> Instructions for the task
Scan the data for "computer" and copy each matching line.

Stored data
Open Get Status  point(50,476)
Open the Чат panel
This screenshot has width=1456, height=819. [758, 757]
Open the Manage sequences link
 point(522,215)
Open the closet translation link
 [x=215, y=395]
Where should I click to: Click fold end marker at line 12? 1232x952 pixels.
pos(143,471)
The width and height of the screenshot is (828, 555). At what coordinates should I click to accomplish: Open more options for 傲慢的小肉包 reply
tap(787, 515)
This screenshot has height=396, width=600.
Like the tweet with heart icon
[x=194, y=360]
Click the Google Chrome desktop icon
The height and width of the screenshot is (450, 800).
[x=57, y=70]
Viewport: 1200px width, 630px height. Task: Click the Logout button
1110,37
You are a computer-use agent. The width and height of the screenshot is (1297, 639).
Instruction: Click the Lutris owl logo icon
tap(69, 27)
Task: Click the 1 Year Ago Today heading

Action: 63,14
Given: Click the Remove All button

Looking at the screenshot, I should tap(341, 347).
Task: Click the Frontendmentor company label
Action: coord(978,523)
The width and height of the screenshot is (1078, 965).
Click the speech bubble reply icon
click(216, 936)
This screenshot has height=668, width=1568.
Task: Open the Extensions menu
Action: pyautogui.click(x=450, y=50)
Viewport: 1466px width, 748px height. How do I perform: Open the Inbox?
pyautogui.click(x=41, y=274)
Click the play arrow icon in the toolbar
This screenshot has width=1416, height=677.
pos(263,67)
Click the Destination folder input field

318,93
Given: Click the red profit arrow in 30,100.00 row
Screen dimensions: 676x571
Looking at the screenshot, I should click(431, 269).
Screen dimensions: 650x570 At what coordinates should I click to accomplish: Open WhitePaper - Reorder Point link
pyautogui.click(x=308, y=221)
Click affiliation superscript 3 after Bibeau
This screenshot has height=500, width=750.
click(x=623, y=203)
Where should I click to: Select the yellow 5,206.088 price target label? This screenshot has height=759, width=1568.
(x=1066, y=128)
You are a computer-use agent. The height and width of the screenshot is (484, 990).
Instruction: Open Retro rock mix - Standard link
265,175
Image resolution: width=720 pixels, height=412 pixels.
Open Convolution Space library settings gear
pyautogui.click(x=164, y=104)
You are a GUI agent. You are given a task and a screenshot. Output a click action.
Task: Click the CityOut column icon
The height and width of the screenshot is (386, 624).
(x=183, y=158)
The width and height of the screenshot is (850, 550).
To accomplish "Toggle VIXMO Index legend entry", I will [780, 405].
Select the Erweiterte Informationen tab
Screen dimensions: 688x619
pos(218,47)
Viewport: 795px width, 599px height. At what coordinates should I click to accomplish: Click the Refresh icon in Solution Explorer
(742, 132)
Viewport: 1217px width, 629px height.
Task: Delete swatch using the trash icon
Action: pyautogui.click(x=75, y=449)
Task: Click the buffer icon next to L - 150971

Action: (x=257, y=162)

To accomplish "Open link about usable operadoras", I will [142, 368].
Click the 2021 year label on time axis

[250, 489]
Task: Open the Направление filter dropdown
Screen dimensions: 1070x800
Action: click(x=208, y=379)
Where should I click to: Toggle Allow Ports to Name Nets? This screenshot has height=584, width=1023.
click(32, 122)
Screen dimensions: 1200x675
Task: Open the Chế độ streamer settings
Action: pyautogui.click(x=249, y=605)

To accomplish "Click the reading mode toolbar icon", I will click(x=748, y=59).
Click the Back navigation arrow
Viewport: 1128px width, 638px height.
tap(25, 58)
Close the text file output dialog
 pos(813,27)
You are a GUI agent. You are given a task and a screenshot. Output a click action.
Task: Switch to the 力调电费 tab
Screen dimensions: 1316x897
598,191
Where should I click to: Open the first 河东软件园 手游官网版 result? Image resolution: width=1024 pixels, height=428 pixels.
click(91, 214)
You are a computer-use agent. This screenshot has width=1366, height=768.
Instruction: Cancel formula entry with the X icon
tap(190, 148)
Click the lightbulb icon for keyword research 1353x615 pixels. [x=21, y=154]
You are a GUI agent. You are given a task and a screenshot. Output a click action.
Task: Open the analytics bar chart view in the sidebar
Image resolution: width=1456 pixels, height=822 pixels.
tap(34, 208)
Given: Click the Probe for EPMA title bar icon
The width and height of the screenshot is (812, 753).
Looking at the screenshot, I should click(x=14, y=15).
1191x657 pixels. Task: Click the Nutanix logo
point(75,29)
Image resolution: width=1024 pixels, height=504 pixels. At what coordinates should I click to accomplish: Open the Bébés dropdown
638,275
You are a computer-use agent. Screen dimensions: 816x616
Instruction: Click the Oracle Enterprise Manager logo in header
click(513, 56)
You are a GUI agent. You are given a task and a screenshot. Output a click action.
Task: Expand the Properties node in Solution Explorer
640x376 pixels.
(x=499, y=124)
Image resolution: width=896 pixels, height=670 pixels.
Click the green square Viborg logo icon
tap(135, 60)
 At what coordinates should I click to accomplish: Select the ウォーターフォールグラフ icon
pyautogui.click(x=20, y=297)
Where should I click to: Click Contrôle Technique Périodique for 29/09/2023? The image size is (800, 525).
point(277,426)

> Response to the exercise
You are a computer-use agent. The width and height of the screenshot is (1297, 639).
You are a computer-use agent. The height and width of the screenshot is (484, 990).
You are a computer-use agent. This screenshot has width=1366, height=768.
You are a computer-use agent. Screen dimensions: 816x616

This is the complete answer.